*Task details*
Repeat only the stretch of lines below that runs from the line with "Click the red badge next to My jobs" through the line with "Task: Click the Miles & More partner logo", unaltered.

*Data listing*
------------------------------------------------
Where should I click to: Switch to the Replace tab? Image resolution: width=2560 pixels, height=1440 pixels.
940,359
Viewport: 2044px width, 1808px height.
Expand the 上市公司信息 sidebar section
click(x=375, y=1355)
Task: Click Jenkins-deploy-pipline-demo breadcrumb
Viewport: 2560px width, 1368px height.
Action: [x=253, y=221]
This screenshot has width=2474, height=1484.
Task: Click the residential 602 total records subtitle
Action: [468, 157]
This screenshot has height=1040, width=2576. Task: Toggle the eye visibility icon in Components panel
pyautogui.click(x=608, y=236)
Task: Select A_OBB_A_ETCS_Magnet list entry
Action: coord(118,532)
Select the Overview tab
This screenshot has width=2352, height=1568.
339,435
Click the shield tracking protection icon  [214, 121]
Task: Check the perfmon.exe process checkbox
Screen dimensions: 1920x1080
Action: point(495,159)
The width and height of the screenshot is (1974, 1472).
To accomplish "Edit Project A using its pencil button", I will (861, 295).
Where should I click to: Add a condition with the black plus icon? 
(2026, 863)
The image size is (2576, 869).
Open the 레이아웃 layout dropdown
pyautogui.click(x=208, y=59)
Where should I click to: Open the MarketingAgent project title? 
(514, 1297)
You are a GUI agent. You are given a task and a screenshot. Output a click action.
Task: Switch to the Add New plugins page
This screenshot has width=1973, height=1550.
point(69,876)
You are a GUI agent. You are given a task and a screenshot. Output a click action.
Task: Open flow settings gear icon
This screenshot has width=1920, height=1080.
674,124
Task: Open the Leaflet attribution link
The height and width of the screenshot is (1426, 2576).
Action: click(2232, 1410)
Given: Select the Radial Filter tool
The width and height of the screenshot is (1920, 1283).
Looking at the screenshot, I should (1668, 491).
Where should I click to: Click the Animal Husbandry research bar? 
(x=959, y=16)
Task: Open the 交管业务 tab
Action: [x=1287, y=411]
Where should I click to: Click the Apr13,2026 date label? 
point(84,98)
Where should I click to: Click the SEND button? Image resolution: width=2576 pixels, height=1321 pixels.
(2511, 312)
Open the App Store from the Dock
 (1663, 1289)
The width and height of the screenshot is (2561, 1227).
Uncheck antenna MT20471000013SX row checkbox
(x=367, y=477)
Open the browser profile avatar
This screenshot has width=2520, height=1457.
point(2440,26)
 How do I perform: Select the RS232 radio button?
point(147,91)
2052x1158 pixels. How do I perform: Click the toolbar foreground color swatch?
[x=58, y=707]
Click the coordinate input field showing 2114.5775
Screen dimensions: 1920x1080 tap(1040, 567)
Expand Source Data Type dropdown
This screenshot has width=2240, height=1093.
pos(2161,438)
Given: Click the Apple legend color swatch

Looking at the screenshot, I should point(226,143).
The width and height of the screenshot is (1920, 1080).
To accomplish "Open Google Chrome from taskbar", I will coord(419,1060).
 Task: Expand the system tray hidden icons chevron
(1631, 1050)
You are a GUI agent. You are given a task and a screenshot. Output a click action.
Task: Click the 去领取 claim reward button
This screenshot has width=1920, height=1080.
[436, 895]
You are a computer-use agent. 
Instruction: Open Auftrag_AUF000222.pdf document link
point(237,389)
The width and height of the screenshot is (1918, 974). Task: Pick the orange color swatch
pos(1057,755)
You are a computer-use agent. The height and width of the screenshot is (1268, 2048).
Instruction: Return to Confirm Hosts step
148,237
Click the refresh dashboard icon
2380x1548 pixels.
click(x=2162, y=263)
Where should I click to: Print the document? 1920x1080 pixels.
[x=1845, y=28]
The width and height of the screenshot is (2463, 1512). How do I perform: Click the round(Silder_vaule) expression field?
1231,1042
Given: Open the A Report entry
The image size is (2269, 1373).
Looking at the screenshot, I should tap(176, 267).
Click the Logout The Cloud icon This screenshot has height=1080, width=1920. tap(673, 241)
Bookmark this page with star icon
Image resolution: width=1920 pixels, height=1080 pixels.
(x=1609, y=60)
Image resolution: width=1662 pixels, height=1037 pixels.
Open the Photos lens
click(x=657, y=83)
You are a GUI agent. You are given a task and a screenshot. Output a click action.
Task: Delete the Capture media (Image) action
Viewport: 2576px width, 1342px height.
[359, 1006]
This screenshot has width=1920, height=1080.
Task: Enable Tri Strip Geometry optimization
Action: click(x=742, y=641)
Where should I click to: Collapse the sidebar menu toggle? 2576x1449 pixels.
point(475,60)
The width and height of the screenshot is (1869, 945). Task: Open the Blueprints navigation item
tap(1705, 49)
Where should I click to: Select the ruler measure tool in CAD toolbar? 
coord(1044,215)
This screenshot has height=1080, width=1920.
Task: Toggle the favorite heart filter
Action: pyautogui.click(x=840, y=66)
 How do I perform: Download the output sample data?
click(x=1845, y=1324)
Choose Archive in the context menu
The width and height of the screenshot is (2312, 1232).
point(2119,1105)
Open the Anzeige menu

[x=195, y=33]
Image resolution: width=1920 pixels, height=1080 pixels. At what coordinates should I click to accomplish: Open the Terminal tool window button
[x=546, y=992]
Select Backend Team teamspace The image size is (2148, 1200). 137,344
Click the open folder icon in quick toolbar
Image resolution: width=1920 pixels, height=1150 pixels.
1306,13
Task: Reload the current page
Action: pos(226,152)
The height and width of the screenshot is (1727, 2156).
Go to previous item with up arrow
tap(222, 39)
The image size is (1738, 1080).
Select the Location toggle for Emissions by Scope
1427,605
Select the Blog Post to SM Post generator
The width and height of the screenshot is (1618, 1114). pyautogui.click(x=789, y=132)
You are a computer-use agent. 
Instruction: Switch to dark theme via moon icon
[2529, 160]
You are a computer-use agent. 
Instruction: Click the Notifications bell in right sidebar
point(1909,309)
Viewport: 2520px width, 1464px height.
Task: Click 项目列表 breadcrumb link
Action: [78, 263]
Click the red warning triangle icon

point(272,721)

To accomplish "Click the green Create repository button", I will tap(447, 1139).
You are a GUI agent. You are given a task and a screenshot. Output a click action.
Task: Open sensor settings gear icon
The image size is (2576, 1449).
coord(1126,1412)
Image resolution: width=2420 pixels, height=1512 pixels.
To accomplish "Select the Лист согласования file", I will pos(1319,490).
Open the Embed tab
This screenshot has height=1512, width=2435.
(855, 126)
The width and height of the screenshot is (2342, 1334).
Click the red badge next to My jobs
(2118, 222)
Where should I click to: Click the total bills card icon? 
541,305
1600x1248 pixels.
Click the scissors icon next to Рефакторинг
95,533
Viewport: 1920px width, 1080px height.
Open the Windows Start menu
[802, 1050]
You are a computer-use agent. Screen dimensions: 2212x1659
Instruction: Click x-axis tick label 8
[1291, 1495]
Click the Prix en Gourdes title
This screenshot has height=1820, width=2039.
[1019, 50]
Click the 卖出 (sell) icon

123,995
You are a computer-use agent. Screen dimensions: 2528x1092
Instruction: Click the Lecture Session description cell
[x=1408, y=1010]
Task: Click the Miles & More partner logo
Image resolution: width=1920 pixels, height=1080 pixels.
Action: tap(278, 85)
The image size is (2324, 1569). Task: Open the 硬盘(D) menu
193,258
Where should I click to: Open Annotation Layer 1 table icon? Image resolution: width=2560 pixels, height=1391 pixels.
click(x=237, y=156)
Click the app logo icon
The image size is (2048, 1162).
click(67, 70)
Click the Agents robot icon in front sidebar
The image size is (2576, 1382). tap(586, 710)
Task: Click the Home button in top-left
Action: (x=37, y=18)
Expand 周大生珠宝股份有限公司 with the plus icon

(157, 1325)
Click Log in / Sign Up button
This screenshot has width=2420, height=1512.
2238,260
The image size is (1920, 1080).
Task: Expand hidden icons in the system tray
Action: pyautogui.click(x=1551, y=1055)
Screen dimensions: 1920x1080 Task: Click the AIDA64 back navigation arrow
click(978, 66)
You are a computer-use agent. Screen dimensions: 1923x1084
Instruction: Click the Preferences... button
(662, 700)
------------------------------------------------
*Result*
Click the red badge next to My jobs
(2118, 222)
Where should I click to: Click the total bills card icon? 
541,305
1600x1248 pixels.
Click the scissors icon next to Рефакторинг
95,533
Viewport: 1920px width, 1080px height.
Open the Windows Start menu
[802, 1050]
You are a computer-use agent. Screen dimensions: 2212x1659
Instruction: Click x-axis tick label 8
[1291, 1495]
Click the Prix en Gourdes title
This screenshot has height=1820, width=2039.
[1019, 50]
Click the 卖出 (sell) icon

123,995
You are a computer-use agent. Screen dimensions: 2528x1092
Instruction: Click the Lecture Session description cell
[x=1408, y=1010]
Task: Click the Miles & More partner logo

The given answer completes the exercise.